Until Friday, I thought I wanted out of my job. I thought my voice wasn't being heard and my talents were being underused. But that was before my annual performance review, during which my boss came to appreciate my point of view and I came to appreciate the ten-percent pay raise that resulted from his enlightened appreciation. It's in meetings like that when you realize it's time to quit with the ragging and thank the Lord Jesus you're not making change in a drive-thru window. This job may not be My Dream, but it's certainly not a nightmare, either. It's a good administrative position in my field that offers flexible hours and an office with a window and a chance for Luke to go after his dreams for a change. It makes our dreams possible. And that's not something I'm willing to give up.
Instead of driving myself crazy with what-ifs and why-mes about religion, employment, and human beings who might one day slide out of my privates, I'm going to sit back and enjoy this down time. I'm going to read novels and learn how to cook and pick up crocheting again and pay more attention to this here blog. More importantly, I'll figure out what exactly in my diet causes me to pass gas during important meetings and how much longer I can get away with it before my coworkers realize it's me.
See? I'm growing already.
frema,,i have come to look forward to checking in on you,,no matter how i am feeling,,you always make me smile and i thank you,i love your outlook,,,
Posted by: debi | June 21, 2006 at 03:00 AM
welcome back. I missed you.
Posted by: auntie betty | June 21, 2006 at 05:20 AM
While reading this I was all: yeah, right, ah-huh, sounds good..while nodding my head b/c holy crap, Frema has figured life out. (Or at least her life at the moment.) It was very intense.

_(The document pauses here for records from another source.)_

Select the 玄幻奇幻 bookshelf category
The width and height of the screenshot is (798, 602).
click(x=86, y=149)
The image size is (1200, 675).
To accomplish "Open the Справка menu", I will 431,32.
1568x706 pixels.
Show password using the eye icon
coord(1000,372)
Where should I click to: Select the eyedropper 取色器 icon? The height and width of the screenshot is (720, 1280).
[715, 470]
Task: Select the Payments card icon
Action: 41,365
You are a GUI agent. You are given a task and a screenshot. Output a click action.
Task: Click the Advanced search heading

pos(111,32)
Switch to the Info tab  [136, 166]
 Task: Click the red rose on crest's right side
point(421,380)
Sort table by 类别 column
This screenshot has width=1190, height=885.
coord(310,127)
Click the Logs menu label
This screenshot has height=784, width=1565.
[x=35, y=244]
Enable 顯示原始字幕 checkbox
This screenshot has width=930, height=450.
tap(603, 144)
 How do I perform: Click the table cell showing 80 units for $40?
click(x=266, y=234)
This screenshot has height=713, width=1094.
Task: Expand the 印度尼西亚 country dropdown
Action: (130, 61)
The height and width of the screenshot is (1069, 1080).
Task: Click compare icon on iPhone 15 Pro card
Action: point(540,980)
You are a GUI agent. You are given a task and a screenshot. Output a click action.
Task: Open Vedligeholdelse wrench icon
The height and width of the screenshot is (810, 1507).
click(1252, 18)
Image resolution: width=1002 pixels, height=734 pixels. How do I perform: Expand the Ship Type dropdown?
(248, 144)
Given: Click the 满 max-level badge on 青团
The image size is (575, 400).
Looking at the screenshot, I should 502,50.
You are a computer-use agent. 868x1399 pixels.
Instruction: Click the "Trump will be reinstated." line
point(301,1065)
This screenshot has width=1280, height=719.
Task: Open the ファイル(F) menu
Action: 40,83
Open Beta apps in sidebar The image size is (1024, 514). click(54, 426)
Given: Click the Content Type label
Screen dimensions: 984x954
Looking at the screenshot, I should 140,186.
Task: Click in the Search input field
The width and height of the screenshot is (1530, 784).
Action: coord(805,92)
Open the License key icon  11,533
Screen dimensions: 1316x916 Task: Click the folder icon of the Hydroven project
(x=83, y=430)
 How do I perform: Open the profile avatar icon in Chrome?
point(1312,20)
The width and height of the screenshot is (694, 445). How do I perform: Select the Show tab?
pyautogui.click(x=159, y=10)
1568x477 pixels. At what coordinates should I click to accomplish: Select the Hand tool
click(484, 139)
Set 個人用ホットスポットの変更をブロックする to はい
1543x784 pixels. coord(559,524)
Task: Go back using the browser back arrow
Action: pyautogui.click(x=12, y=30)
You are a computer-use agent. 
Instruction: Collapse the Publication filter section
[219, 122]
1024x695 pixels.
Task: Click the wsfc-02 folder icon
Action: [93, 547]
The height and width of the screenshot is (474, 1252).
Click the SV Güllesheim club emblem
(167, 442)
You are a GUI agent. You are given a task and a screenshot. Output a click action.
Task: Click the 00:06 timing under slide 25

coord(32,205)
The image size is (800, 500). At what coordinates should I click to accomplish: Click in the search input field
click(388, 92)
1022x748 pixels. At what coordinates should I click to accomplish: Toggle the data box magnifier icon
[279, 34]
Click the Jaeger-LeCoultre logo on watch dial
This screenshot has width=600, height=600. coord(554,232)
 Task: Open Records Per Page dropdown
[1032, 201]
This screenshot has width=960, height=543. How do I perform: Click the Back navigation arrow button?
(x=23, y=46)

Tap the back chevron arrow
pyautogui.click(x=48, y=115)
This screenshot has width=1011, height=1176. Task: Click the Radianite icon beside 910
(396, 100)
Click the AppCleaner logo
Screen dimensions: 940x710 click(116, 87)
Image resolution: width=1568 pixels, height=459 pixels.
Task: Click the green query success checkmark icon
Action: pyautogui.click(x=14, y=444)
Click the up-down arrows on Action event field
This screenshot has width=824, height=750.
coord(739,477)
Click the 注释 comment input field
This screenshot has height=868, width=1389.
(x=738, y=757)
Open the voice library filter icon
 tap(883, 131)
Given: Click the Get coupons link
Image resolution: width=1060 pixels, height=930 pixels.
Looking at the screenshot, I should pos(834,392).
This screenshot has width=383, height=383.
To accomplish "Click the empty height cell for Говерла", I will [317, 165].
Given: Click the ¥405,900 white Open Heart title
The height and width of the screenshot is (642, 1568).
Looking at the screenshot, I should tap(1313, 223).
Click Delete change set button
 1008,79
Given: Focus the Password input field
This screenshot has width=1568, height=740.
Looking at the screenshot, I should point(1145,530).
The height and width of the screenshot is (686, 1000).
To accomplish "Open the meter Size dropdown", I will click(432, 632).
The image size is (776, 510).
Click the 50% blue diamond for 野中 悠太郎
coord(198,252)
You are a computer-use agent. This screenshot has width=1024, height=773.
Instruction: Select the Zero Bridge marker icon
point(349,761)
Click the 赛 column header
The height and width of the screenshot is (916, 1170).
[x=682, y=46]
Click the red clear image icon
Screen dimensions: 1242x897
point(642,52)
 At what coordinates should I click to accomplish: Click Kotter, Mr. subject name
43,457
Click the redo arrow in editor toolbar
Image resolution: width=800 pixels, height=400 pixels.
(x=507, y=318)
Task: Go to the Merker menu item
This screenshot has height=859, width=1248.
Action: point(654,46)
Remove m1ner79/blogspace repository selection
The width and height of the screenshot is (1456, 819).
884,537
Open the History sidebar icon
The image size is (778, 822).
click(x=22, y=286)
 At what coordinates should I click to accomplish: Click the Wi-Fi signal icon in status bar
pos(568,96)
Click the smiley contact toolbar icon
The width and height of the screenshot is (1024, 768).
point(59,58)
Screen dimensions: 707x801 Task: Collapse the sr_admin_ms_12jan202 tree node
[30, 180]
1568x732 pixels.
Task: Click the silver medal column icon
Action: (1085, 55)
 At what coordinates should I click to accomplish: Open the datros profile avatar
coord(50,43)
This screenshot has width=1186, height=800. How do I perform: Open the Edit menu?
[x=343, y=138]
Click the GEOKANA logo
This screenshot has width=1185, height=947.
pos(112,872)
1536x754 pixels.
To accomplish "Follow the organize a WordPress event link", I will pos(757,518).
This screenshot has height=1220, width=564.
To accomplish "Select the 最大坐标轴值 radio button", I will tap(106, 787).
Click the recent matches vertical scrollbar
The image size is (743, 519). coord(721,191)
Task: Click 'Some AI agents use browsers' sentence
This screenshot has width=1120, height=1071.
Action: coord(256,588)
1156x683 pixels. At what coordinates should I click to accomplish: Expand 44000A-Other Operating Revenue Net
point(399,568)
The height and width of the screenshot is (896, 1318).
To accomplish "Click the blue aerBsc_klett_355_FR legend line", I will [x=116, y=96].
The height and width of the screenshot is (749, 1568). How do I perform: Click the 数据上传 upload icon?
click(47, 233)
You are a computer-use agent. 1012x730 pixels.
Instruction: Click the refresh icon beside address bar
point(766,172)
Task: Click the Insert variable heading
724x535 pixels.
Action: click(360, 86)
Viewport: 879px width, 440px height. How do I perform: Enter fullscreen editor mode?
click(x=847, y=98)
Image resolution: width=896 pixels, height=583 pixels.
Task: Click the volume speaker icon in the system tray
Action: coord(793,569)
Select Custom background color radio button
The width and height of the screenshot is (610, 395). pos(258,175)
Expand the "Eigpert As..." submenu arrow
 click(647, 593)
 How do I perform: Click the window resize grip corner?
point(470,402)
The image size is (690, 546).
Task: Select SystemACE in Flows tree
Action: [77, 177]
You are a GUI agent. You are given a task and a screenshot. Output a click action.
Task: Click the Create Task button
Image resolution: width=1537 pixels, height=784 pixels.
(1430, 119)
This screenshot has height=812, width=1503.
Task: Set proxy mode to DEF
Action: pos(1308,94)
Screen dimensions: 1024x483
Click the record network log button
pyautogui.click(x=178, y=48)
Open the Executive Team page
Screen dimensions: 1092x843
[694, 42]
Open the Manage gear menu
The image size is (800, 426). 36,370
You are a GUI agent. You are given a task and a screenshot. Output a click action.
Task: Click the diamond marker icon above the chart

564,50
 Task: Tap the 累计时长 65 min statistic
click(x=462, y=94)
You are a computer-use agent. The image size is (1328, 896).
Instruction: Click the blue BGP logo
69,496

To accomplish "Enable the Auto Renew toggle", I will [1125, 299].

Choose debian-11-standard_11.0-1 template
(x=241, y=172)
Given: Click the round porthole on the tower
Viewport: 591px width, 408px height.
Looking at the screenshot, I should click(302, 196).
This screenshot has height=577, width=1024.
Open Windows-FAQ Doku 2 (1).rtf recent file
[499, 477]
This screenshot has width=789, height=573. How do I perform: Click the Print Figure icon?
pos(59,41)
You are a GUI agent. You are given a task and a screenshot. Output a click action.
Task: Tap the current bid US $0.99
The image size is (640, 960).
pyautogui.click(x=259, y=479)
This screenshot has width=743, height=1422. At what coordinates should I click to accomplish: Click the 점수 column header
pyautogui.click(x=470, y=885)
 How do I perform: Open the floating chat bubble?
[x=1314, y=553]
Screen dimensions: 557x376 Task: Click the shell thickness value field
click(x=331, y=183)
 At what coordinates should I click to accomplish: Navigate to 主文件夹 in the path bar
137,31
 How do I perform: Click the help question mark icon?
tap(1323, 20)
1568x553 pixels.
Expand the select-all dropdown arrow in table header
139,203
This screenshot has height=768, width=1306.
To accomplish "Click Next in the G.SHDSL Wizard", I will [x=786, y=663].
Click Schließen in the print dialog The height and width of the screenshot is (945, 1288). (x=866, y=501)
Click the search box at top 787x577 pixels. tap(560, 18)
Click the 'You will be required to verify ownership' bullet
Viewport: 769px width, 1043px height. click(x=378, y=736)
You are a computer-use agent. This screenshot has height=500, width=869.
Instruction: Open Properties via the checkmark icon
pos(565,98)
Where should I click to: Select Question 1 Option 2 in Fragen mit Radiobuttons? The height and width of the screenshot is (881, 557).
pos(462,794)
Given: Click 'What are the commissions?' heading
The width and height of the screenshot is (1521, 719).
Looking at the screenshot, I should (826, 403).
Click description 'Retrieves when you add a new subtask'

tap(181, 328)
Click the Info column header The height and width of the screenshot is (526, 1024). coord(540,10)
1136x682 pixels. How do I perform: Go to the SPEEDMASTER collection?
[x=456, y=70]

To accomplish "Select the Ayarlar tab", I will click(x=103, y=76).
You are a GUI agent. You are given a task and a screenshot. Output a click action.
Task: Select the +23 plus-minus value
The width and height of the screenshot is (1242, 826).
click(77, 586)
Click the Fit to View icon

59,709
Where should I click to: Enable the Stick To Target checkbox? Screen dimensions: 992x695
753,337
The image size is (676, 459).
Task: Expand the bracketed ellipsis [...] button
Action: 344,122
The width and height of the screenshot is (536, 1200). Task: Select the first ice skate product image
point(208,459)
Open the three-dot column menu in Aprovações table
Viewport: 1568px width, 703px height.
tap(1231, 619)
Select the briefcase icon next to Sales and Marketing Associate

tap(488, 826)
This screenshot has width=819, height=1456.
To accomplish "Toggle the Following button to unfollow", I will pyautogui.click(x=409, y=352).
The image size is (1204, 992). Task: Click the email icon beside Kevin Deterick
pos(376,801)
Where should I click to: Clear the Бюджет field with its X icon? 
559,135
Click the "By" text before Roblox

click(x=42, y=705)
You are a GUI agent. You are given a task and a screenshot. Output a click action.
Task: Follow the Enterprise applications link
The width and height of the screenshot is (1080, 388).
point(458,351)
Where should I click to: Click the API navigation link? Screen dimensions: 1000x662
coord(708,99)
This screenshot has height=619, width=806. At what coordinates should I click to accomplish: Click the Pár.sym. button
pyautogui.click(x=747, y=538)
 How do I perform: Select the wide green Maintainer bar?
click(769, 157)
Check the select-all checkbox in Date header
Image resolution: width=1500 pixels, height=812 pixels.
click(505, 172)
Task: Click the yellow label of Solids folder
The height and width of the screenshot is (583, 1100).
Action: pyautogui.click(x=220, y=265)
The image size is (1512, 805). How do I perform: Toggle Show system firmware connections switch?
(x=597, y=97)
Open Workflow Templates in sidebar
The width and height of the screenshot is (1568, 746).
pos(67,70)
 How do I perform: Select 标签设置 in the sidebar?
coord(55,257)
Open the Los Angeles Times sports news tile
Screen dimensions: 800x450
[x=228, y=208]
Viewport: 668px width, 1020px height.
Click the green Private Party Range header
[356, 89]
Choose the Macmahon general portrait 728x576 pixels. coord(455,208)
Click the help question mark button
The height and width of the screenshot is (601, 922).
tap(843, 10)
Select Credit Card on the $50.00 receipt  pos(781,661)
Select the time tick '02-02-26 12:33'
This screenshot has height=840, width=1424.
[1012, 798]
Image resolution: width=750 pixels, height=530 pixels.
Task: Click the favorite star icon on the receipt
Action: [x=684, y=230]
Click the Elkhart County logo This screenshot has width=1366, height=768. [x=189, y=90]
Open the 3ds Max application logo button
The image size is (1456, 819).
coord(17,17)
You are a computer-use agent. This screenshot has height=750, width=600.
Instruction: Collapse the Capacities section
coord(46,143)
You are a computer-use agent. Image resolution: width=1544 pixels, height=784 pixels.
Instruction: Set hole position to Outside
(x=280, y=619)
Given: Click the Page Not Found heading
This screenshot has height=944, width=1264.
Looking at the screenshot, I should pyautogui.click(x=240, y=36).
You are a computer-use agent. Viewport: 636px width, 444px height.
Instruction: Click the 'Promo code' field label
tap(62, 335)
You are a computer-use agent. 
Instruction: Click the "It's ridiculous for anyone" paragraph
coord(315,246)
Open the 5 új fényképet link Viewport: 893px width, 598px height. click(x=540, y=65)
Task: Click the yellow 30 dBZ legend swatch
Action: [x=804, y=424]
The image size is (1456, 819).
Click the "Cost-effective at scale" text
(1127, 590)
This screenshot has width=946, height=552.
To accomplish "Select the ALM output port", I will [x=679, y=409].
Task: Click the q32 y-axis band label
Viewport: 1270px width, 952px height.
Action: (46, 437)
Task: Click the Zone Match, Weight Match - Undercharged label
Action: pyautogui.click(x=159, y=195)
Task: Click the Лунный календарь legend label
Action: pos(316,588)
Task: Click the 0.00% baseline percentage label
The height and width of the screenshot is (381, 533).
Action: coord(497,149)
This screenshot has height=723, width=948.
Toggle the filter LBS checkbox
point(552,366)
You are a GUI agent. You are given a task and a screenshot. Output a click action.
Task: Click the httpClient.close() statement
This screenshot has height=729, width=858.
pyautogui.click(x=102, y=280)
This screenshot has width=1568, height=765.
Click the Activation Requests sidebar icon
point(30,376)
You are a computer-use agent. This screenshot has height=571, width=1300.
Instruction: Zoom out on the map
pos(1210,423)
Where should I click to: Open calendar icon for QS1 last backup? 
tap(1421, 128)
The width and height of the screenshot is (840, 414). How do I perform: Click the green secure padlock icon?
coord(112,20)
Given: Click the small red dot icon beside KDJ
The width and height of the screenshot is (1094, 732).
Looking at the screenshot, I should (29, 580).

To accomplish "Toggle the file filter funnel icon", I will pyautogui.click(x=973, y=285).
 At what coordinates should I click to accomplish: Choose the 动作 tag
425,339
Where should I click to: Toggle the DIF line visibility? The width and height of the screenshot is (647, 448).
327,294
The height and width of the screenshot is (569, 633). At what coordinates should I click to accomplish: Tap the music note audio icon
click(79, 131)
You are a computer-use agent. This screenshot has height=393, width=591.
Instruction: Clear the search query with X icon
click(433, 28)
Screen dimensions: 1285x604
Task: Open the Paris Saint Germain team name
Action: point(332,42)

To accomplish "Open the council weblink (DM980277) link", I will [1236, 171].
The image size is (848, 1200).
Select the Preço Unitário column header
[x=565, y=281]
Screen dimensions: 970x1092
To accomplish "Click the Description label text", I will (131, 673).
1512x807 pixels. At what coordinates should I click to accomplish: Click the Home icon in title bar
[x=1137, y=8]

And then I got to the part about your diet and began laughing hysterically. That was great.
And, um, hope you get that diet figured out girl. :-)
Posted by: Hilary | June 21, 2006 at 04:04 PM
Paragraph 5: Me, too.
Posted by: Britt | June 21, 2006 at 04:21 PM
SPINACH DIP............SO DON'T LOOK TO CLOSELY!!!
AUNT RUTHIE
Posted by: Anonymous | June 21, 2006 at 04:47 PM
Sniffle...blush...thanks.
Posted by: PaintingChef | June 21, 2006 at 07:00 PM
Good life play. You have it figured out really nicely. Work is a constant in life and it can not be 100 % positive all the time. Press forward as you can and everything will be fine.
Posted by: daddy d | June 21, 2006 at 11:28 PM
Wow, a 10% increase, not bad girl! I am the same way with jobs...I like change. As a special ed teacher I usually get burnt out where I am due to the "hating".
Glad to see a post and I know you votes, right?
Posted by: butterflygirl | June 22, 2006 at 12:15 AM
I'm glad that you decided to give your mind a rest for a while. You said it wonderfully when you said that you should start living in the now. I'm glad your review went well and to hear about your raise! You are such a GREAT worker and an amazing person sister, I am SOOO proud of you.
I love photography...or really just taking pictures. Keep me updated on what Luke decides to study if/when he goes back to school.
I love you very, very much and I miss you...
XOXOXO,
Sissy
Posted by: Sambo V. | June 22, 2006 at 01:17 AM
One of your best yet. So very well said, right down to the gas. Ha!